基于MMPC-FPSO贝叶斯网络混合结构学习方法

A Hybrid Structure Learning Method Based on MMPC-FPSO for Bayesian Networks

针对贝叶斯网络结构学习的过程中网络结构规模随节点数增加呈指数增长,导致网络结构搜索空间增大,进而导致网络结构学习算法效率低下的问题,提出一种基于最大最小父子集合约束与萤火虫粒子群搜索算法的贝叶斯网络混合结构学习方法。首先,针对粒子群算法在解决贝叶斯网络结构学习过程中,随机初始化网络结构种群导致算法搜索效率低下,网络结构准确性低的问题提出一种基于改进的最大最小父子集合算法的种群约束方法。其次,针对传统的基于粒子群评分搜索方法速度慢,精度低,易陷入局部最优的问题,提出一种基于萤火虫算子的粒子寻优策略。最后,为了验证所提方法的正确性和优越性,将上述方法用于3种标准网络的结构学习。仿真结果表明:所提算法与传统的基于粒子群的结构学习方法相比,所得的贝叶斯信息准则评分与标准网络评分的差距分别缩小了68.7%、65.5%、34.1%。

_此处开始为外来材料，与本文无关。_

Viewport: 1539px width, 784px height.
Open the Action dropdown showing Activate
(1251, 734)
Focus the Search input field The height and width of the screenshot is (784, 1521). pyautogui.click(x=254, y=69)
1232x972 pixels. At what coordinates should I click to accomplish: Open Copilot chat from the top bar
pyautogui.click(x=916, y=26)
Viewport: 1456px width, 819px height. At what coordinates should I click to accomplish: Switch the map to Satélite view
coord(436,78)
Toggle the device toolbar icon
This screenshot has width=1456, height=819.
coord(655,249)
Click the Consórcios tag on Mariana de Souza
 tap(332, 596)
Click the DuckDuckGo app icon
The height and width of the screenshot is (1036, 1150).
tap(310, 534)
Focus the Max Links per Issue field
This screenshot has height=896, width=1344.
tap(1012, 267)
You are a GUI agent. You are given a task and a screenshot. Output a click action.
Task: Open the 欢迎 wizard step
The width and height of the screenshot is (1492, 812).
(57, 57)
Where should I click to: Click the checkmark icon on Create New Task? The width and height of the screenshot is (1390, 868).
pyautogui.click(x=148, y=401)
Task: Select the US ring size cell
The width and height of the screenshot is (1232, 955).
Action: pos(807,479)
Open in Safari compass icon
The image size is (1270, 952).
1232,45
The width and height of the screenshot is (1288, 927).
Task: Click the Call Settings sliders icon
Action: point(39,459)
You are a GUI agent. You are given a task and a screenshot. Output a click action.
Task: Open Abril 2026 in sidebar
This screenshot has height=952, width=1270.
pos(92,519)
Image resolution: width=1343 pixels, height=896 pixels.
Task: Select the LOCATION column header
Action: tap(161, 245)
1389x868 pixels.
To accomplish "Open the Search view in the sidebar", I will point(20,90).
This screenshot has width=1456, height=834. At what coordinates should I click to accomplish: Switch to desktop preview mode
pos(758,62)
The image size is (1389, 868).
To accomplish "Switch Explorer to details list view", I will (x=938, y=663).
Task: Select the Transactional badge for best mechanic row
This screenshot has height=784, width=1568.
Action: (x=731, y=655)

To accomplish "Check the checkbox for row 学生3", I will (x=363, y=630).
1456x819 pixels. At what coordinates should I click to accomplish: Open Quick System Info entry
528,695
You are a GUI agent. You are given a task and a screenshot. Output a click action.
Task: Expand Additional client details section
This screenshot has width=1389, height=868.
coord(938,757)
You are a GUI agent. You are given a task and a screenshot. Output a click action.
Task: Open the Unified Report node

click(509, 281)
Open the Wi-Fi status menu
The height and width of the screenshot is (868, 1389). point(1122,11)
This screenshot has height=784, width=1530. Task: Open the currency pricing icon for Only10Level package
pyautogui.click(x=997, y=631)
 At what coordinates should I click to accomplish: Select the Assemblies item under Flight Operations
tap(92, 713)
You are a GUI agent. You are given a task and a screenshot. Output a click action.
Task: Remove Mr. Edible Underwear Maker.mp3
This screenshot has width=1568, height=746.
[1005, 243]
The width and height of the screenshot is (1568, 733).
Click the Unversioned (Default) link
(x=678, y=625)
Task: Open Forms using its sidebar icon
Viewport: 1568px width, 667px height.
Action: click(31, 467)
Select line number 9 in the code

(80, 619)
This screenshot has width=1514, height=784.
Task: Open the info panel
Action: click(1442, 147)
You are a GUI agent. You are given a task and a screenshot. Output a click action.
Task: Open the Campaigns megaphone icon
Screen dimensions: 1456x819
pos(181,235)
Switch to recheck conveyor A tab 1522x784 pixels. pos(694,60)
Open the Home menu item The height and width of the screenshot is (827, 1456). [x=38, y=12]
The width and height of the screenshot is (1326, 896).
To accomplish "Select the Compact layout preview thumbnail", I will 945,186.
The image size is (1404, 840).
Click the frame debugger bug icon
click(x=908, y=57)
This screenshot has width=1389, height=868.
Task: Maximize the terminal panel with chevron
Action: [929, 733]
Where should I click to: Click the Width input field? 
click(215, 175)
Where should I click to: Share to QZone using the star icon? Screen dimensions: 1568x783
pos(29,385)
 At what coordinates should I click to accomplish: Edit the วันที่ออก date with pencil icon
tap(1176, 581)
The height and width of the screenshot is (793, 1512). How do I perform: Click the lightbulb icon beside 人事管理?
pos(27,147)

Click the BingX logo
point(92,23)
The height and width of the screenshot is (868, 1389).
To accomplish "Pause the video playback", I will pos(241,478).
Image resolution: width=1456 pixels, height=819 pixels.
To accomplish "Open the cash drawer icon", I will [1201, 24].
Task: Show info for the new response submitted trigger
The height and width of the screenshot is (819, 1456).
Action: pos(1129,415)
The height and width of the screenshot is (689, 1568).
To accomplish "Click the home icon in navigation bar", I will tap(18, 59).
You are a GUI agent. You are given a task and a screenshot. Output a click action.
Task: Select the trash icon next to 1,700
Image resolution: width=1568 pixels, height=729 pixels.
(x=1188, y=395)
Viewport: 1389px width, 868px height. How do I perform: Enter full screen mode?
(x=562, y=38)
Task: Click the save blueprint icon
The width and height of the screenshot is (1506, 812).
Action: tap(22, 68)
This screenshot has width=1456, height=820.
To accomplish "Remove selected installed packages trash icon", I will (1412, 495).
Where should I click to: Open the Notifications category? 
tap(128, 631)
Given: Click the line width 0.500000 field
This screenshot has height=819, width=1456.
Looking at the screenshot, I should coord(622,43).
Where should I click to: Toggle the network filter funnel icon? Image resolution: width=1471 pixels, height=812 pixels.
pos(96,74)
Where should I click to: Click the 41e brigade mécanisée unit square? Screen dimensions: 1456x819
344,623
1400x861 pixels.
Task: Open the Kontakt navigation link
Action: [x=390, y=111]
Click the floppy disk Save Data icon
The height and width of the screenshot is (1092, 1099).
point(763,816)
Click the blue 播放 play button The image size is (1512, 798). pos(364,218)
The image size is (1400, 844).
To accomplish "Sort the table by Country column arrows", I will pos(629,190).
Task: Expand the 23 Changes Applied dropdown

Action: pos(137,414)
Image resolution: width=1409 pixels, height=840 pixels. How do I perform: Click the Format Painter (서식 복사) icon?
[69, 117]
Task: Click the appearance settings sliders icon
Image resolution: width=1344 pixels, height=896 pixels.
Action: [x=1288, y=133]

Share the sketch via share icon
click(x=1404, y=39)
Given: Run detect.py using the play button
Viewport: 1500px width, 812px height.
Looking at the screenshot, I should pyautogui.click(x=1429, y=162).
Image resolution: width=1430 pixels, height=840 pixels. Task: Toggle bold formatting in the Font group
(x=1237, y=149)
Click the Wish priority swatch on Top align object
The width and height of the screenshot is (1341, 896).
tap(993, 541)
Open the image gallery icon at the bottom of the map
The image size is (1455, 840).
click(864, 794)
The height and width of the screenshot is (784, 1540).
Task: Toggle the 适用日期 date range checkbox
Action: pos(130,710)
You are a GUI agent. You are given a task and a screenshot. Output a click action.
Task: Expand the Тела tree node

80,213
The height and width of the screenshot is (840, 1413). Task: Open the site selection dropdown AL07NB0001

Aimed at the problems that in the process of bayesian network structure learning,the network structure size increases in exponential with the number of nodes,in leading to the expansion of the network structure search space,and,in turn,hampering the efficiency of network structure learning algorithms,a bayesian network hybrid structure learning method,MMPC-FPSO,is introduced in combination with maximum-minimum parent-child set constraints(MMPC)and firefly particle swarm optimization(FPSO).Firstly,in view of addressing the issues of low algorithm efficiency and inaccurate network structure due to random initialization of the network structure population in the process of bayesian network structure learning using particle swarm algorithms,a population constraint method is proposed based on the improved MMPC algorithm.Secondly,in view of tackling the problems of slow speed,low accuracy,and susceptibility to local optima in traditional particle swarm-based scoring search methods,a particle optimization strategy based on the firefly algorithm is presented.Finally,in order to validate the correctness and superiority of the proposed method,the three standard networks are applied to the structure learning.The simulation results demonstrate that the gap between the obtained BIC scores and the scores of standard networks is reduced by 68.7%,65.5%,34.1%,respectively by the proposed algorithm,compared to the traditional particle swarm-based structure learning methods.